Understood nononoymous. Sounds like a reasonable plan to me though, given that I don't know where I'll resettle yet. When I arrive, I'll consult with my German friends about the need for a Steuerberater even for this first year of travel and partial residence in Germany. My guess is they'll agree with you though... Not necessary at this point.


----------



## Nononymous

My experience has been with the academic world, which may be a special case. Quite typically when professors come for a year's sabbatical, they draw salary from their home institution, but stay out of the German tax system. Spouses often work remotely if they have the right sort of job, and again they just pretend they are still in the US or Canada for tax purposes. (This all works because one obtains the residence permit as a visiting scholar with dependents.) Strictly speaking that's probably not 100 percent kosher, but if it's a temporary visit for a year, I've never heard of it being a problem. In fact, I suspect that if you went down to the Finanzamt in that situation and asked what to do, you'd be told to forget about it and go away.


----------



## Bevdeforges

Melissa, you don't get to choose where you are tax resident. It's the "facts and circumstances" of the case that determine where you are tax resident. I don't know the precise regs that are used in Germany, but normally it's determined by where you have your "center of interests."

Simply maintaining a residence in the US isn't sufficient. If you are, in fact, living in Germany for the bulk of a given tax year (i.e. calendar year) then you are considered tax resident there. That said, if you return back "home" after a single year, it may be a moot point - with no penalty for not having filed a German return. If you continue to live in Germany after that initial year, then your intention will be deemed to have been to become resident in Germany.
Cheers,
Bev


----------



## Nononymous

That's sort of my point. If you're in and out within a year, with all your income from US sources, it's not likely to be an issue. (Will you file a German tax return by mail six months after you've left?) If you stay on for the long haul, the tax clock begins when you arrive, of course.


----------

### Set task
According to the forum thread, on what basis do professors on a year's sabbatical in Germany obtain their residence permit? Base the answer on the forum thread alone.

(Items from a dataset)
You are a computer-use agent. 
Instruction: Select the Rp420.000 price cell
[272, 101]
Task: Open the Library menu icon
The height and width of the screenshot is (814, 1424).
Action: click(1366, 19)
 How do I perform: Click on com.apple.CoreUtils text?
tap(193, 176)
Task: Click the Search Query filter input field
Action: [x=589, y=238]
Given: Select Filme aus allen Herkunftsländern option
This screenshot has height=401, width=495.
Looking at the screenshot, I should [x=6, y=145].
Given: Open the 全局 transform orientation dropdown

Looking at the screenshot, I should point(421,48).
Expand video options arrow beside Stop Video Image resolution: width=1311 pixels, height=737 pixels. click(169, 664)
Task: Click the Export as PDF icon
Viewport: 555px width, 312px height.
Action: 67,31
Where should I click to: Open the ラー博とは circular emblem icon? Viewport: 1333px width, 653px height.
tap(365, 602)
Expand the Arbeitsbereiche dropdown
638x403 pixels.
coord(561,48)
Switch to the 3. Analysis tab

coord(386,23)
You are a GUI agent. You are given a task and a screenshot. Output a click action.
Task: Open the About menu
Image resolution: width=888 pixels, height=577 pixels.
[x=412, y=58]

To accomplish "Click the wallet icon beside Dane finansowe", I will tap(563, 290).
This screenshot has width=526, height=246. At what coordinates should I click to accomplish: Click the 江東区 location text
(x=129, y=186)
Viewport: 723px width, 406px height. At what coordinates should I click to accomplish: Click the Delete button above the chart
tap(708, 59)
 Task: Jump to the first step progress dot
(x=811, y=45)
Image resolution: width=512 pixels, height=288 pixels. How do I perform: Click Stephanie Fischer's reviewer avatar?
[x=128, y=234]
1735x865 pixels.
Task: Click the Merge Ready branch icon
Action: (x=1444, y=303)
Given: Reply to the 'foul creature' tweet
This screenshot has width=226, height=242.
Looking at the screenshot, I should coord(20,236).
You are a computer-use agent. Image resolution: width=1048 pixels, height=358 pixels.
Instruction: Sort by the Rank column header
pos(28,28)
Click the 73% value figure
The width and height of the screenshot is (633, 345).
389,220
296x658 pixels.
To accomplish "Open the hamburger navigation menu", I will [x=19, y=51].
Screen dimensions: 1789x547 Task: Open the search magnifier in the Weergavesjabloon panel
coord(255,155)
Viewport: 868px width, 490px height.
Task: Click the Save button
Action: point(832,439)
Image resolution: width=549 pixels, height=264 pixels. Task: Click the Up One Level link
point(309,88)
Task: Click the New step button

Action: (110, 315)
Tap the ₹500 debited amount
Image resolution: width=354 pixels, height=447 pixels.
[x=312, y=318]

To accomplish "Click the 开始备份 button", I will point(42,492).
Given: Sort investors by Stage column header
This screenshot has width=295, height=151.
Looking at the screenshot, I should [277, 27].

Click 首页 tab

### Result for this exercise
They obtain it as a visiting scholar with dependents.